Dans Branchaud Signature Inc. et CNESST-Outaouais (2016 QCTAT 3829), le juge administratif Danis, dans des circonstances similaires au cas de Jules, a déclaré qu'il serait injuste pour un employeur de prendre en charge les coûts découlant d'un congédiement lorsque :
- celui-ci est fondé sur une cause juste et suffisante;
- il ne découle pas de la simple discrétion et/ou volonté de l'employeur;
- il est conforme aux règles générales de droit du travail; et
- il est conforme aux politiques de l'employeur, lorsqu'applicable.
Le juge administratif reconnaît au surplus qu'il ne peut être « imposé à un employeur de garder à son emploi une personne qui commet des actes inacceptables simplement pour pouvoir l'assigner ou le maintenir temporairement à des tâches plus légères. » L'employeur a donc eu droit à un transfert des coûts liés à l'indemnité à partir de la date du congédiement.
Toutefois, dans WEC Tours Québec inc. et CNESST (2016 QCTAT 2686, pourvoi en contrôle judiciaire déposé : 100-17-001754-169), le juge administratif Lemire a refusé un transfert de coûts à un employeur qui a congédié un employé pour retards et manque d'assiduité. Fait important : le congédiement n'avait aucunement été contesté par l'employé. Dans cette décision, le Tribunal retient que l'employeur pouvait demander une suspension des indemnités en vertu de l'article 142 de la LATMP au lieu de congédier l'employé.

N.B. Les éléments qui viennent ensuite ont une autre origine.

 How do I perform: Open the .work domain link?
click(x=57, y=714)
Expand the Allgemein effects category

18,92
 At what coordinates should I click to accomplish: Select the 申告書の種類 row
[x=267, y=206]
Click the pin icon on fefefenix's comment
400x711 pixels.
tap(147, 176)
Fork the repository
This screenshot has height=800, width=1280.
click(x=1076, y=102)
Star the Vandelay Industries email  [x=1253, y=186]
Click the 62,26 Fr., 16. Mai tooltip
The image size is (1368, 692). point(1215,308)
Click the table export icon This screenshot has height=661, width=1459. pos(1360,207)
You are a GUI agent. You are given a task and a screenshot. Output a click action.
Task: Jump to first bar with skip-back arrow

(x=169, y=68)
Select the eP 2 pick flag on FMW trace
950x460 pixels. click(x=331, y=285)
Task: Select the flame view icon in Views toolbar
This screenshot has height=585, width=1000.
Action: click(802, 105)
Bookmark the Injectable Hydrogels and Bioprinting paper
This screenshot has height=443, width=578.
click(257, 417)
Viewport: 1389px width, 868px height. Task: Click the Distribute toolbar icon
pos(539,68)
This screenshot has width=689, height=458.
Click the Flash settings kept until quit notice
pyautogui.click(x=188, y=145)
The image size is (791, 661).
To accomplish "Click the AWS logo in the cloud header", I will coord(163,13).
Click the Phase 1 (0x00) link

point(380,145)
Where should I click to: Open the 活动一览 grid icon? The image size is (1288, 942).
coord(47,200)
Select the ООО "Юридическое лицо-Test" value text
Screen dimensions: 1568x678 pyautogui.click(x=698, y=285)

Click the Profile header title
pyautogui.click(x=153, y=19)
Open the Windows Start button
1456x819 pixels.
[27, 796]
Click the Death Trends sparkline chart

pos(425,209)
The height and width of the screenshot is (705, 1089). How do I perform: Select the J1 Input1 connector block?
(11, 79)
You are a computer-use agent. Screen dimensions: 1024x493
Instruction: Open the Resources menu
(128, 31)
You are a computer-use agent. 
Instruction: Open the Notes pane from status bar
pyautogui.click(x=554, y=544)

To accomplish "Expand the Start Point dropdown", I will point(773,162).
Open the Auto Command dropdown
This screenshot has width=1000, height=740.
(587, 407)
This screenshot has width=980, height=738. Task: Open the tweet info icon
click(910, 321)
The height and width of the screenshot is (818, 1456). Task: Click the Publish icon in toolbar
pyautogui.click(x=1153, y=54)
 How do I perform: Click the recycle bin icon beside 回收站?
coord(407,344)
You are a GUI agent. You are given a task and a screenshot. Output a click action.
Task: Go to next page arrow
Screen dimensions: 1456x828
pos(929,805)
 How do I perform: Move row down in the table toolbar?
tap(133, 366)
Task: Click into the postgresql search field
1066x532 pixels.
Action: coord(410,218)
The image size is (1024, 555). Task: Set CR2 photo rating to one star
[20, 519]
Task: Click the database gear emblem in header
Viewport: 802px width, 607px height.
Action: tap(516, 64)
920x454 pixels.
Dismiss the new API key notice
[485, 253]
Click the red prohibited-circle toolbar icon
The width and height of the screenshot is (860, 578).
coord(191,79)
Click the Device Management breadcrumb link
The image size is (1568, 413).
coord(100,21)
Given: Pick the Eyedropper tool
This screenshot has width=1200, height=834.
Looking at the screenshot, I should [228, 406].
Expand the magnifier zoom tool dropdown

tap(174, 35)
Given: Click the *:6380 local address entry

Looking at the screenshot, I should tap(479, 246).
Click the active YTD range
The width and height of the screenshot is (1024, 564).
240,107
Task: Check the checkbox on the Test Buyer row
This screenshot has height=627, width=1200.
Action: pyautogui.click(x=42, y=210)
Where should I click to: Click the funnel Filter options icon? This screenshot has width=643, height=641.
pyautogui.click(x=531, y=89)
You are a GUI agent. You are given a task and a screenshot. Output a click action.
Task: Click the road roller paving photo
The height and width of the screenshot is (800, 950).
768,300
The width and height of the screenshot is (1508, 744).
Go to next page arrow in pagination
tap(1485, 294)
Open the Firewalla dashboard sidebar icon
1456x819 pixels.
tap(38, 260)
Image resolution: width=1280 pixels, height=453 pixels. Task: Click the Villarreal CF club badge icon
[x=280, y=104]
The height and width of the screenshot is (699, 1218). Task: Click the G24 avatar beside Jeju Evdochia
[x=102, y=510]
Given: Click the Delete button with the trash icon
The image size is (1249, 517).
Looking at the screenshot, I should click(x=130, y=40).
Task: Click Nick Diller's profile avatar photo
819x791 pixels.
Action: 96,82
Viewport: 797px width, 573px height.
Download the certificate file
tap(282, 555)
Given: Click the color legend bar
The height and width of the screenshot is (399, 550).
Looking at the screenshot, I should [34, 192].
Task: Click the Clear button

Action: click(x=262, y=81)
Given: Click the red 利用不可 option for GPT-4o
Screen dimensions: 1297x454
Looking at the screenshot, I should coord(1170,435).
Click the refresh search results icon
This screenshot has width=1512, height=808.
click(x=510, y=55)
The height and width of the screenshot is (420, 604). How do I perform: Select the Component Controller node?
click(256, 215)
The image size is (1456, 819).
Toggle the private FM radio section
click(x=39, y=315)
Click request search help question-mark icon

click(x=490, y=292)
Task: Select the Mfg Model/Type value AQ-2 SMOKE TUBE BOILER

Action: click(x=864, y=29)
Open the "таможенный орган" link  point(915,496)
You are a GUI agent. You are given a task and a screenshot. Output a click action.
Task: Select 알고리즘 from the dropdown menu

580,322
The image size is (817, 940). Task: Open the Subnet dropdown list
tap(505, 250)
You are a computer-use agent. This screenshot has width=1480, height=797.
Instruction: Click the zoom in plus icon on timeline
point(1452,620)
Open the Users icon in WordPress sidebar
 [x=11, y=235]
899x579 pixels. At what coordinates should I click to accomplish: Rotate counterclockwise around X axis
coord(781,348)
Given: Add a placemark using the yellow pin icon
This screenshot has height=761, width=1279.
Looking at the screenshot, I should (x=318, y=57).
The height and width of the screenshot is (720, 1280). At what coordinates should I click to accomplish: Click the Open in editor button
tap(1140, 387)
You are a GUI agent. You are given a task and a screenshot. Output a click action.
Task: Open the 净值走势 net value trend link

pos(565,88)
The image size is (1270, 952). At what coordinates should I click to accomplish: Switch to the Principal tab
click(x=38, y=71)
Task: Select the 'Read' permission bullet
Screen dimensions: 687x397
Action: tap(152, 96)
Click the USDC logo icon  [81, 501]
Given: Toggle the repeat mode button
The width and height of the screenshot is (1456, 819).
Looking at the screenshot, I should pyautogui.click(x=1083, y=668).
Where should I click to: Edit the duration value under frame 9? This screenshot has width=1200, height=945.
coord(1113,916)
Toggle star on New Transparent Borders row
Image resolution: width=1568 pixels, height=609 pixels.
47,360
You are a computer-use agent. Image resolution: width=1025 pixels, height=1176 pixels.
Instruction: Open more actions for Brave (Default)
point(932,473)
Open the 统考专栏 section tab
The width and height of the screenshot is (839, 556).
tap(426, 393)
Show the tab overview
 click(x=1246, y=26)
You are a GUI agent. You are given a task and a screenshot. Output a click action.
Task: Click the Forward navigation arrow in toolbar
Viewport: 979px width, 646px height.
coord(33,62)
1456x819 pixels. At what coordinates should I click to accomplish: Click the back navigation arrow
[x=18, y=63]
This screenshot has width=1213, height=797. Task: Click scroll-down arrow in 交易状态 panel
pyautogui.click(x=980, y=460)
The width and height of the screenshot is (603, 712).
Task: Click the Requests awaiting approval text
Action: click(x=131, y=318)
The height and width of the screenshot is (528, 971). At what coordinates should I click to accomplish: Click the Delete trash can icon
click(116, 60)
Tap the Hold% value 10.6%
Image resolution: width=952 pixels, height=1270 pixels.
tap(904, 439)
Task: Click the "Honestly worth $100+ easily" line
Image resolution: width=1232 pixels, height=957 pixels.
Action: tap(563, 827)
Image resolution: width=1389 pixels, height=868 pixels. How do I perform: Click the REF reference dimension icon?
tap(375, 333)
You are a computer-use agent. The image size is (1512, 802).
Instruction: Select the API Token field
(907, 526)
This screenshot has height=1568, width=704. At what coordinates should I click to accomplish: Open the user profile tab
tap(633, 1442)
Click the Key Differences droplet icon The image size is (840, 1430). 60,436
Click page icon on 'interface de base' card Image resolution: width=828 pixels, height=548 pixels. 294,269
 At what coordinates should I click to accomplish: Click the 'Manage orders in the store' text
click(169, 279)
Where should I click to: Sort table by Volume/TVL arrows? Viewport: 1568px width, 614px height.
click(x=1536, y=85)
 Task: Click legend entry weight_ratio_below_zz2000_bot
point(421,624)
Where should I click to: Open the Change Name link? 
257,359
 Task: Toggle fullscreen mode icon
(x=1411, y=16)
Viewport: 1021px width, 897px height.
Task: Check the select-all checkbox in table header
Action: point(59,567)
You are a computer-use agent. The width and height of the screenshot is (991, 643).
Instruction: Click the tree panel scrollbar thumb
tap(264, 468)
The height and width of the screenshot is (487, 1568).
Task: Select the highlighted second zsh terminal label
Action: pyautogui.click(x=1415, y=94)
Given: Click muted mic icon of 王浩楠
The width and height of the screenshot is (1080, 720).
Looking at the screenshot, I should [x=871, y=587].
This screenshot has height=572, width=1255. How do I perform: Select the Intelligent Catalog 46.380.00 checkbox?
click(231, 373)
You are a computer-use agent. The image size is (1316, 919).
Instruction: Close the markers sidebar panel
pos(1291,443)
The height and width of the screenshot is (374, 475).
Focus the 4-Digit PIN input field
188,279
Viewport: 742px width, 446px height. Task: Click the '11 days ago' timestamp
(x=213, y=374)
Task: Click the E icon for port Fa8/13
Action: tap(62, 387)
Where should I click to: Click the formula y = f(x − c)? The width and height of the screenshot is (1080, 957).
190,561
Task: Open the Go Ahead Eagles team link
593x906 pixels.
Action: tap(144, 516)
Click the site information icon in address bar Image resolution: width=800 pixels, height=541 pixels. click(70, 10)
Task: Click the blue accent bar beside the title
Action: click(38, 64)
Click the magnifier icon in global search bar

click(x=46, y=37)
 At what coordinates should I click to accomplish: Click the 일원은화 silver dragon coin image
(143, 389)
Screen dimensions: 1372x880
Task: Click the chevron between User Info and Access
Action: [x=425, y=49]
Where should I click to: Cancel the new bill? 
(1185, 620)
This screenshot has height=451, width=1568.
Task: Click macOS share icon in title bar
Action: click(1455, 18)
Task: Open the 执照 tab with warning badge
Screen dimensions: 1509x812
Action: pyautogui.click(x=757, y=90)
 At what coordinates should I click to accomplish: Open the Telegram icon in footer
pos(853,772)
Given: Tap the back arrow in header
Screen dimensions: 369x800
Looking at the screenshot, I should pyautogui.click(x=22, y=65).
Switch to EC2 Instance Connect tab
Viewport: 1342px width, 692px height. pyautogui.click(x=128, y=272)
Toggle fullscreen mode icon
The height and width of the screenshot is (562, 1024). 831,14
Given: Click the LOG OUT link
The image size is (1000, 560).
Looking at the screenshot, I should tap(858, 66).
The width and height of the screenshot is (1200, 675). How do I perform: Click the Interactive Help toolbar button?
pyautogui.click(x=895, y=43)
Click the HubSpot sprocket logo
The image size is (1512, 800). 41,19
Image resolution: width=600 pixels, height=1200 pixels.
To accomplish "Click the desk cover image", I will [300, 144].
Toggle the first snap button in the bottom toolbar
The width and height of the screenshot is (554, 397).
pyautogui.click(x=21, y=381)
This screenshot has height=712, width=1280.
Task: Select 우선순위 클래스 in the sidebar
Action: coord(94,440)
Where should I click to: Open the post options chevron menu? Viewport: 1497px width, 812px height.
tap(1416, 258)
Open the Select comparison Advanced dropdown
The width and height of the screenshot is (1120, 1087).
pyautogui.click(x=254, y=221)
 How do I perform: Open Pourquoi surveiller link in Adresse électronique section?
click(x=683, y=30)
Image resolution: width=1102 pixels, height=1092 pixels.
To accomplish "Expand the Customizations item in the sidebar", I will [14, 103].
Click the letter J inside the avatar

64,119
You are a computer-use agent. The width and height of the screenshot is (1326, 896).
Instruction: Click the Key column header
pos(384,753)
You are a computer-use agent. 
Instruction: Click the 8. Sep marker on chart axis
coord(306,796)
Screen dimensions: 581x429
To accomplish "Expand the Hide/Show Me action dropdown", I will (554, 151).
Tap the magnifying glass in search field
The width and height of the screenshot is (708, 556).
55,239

Au surplus, le juge administratif est d'avis que le congédiement, qu'il soit justifié ou non, ne découle pas de circonstances qui sont indépendantes de la volonté de l'employeur, puisque l'employeur prend en toute connaissance de cause la décision de congédier l'employé. Le transfert a donc été refusé. Cette décision fait présentement l'objet d'un contrôle judiciaire, mais il est important de comprendre que le transfert de coûts pourrait être refusé et que l'employeur assumera alors tous les coûts liés au versement de l'indemnité. D'ailleurs, un raisonnement analogue a aussi été appliqué dans un contexte de retraite d'un employé dans la décision Entreprises Michaudville Inc. et CNESST (2016 QCTAT 5128).
Finalement, il est à noter que selon les circonstances du congédiement, il sera important de demander à la CNESST de suspendre les indemnités de remplacement du revenu en vertu de l'article 142 de la LATMP lorsque, par exemple, le travailleur a fait de fausses déclarations quant à son état de santé et qu'il y a une preuve médicale qui confirme qu'il serait apte au travail. Ceci permettra à l'employeur de couvrir tous les angles possibles pour tenter de réduire les coûts imputés à son dossier.